▸ Work to do
Copy the lines from the line containing "Click the Drucken printer button" to the line containing "Open See photos", both included, with no changes.

▸ Data section
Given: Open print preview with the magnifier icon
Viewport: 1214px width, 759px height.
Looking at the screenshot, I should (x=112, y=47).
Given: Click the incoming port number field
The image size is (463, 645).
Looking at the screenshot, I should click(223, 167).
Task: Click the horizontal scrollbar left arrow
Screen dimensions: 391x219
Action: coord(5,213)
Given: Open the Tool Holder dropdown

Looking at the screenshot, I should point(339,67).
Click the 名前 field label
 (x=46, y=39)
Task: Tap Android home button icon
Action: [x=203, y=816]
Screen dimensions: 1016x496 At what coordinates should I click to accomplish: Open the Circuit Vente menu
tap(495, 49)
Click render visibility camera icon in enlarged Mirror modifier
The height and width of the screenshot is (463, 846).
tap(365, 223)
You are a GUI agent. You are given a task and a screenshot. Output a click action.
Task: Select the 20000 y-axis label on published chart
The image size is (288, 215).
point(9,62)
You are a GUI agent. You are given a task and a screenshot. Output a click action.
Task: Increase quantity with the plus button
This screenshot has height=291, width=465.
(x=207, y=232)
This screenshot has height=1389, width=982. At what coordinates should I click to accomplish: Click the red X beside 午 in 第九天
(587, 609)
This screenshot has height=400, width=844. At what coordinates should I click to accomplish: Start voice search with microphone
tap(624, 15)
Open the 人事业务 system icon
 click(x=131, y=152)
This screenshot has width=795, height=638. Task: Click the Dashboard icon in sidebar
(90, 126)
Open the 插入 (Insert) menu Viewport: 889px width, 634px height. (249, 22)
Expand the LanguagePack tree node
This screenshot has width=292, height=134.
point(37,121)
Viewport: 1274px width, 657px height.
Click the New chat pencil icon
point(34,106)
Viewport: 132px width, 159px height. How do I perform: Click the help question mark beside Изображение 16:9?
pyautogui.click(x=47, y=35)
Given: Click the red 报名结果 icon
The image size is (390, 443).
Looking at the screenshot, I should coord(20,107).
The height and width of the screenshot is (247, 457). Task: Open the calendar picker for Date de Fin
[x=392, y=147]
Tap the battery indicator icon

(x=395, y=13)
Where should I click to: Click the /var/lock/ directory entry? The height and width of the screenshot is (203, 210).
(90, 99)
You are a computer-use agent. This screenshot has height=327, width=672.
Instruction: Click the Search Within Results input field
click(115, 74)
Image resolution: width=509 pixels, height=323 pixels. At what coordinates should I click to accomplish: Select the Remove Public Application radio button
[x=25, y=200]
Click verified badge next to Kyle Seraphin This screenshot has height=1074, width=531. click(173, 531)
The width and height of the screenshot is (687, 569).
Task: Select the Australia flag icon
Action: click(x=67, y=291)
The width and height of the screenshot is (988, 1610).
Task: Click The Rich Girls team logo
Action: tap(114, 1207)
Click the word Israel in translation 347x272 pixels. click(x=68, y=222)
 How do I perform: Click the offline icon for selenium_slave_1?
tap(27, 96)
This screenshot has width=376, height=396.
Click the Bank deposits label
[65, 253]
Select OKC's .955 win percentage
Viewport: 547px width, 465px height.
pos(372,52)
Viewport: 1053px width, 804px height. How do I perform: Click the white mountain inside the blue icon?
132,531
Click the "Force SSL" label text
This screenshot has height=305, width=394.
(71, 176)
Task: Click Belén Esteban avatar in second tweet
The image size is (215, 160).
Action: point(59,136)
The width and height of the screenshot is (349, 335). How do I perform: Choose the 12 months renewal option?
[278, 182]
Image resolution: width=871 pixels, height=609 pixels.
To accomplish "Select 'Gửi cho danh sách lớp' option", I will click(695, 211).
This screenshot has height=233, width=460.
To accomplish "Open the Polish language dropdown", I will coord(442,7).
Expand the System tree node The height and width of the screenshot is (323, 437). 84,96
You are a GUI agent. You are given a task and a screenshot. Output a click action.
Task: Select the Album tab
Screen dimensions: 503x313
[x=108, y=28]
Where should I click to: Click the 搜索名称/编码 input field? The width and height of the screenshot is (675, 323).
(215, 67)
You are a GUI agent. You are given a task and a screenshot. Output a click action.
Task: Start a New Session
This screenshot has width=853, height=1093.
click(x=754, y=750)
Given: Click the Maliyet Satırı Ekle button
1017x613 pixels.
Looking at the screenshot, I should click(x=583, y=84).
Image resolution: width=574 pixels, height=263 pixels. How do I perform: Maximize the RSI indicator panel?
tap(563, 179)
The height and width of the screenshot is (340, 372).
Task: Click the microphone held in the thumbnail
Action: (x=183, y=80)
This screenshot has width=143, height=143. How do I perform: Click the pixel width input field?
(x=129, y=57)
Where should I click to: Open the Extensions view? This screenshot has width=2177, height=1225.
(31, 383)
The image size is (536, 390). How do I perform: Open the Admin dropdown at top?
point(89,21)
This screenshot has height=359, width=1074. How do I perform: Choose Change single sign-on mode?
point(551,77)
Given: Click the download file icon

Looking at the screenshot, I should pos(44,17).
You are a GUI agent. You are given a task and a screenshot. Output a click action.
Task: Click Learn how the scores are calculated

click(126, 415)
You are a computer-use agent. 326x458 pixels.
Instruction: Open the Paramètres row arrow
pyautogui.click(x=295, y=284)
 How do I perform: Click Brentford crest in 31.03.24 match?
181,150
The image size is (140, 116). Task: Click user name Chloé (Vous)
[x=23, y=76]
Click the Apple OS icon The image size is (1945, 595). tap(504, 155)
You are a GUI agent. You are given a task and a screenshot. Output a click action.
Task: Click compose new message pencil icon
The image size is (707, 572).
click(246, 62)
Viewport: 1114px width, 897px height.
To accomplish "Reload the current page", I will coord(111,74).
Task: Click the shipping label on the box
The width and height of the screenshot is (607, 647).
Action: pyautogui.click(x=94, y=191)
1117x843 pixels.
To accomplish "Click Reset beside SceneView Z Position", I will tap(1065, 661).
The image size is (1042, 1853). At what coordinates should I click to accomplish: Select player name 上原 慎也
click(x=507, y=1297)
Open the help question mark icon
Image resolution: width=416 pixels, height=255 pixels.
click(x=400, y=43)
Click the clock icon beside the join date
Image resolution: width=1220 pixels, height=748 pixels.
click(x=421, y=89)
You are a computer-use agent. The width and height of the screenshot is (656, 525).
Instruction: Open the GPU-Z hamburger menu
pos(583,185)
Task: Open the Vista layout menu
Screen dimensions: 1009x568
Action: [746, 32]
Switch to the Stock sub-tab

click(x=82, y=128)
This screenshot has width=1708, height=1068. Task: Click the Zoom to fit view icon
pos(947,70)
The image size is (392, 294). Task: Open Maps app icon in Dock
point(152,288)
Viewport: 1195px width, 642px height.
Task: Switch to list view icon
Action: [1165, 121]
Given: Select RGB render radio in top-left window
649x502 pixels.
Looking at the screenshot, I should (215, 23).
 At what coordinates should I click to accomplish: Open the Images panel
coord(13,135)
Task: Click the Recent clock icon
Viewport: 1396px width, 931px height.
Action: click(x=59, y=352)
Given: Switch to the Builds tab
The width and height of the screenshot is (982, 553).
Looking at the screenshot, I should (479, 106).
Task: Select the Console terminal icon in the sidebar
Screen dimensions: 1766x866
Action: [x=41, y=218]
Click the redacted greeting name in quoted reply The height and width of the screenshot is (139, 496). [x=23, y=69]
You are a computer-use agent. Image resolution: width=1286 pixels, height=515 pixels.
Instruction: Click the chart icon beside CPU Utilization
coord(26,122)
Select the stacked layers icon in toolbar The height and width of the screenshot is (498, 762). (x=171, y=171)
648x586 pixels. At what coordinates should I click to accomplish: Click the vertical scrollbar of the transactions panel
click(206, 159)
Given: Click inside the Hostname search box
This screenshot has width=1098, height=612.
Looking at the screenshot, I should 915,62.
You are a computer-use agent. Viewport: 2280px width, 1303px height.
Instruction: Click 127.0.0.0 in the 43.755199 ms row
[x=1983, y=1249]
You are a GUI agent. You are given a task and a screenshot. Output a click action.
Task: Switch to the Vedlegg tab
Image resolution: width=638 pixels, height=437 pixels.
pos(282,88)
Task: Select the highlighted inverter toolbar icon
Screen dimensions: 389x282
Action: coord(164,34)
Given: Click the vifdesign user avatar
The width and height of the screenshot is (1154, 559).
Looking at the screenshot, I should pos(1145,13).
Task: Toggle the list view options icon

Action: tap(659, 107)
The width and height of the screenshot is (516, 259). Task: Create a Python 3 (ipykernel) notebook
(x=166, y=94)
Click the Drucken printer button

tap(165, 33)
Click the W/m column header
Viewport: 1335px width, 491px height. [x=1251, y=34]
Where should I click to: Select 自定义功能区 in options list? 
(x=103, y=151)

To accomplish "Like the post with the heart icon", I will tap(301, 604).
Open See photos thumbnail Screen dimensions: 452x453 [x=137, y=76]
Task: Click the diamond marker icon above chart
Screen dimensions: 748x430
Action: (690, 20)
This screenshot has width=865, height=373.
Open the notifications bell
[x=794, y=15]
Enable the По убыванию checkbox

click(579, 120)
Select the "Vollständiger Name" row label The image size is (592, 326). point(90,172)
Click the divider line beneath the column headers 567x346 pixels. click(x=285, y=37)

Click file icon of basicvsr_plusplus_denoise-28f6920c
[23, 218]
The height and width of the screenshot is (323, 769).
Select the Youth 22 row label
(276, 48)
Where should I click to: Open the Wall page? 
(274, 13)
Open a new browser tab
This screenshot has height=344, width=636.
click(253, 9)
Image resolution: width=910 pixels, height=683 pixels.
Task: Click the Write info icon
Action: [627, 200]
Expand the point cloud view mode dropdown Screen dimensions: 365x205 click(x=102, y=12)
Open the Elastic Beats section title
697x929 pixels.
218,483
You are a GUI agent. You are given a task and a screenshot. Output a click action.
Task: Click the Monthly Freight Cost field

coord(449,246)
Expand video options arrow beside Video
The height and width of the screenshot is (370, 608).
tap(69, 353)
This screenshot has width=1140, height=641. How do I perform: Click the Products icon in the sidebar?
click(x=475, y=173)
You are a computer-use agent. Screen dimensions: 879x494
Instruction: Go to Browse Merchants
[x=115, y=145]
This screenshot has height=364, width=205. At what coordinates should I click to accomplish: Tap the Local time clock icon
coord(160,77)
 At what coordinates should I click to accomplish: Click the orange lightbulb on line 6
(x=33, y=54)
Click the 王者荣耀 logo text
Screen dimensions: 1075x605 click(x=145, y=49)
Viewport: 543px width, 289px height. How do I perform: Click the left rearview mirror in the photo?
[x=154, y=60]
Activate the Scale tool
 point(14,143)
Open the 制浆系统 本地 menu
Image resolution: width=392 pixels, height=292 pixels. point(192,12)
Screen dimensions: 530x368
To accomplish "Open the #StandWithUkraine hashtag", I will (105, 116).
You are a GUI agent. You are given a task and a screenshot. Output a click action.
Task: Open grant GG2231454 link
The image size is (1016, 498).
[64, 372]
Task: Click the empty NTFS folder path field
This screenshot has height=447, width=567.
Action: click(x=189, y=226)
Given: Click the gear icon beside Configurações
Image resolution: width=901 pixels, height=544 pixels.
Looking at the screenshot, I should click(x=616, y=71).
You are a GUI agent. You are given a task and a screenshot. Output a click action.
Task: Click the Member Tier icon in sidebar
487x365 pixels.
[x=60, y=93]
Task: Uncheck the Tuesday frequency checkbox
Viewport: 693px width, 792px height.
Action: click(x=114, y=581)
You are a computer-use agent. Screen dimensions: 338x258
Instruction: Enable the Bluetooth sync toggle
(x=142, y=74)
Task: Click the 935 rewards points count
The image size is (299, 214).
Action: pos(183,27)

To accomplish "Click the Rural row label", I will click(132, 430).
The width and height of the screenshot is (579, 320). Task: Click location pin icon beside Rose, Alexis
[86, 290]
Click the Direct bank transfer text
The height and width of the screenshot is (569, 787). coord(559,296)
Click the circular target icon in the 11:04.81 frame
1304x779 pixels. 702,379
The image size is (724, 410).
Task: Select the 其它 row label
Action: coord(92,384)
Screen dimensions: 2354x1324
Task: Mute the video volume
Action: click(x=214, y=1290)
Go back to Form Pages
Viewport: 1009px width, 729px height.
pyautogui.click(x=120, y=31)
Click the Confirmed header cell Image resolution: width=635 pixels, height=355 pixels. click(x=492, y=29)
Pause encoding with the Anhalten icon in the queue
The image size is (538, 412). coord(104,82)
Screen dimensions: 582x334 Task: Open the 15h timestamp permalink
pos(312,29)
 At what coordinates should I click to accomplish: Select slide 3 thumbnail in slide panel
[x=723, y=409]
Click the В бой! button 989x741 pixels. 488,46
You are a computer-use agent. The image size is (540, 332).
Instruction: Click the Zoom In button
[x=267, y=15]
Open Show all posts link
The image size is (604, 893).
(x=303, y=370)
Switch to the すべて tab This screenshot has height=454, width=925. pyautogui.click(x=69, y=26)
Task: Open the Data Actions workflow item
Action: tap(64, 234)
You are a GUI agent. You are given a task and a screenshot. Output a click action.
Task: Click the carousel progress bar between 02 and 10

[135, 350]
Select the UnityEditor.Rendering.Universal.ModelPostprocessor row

▸ Answer to this problem
Click the Drucken printer button

tap(165, 33)
Click the W/m column header
Viewport: 1335px width, 491px height. [x=1251, y=34]
Where should I click to: Select 自定义功能区 in options list? 
(x=103, y=151)

To accomplish "Like the post with the heart icon", I will tap(301, 604).
Open See photos thumbnail Screen dimensions: 452x453 [x=137, y=76]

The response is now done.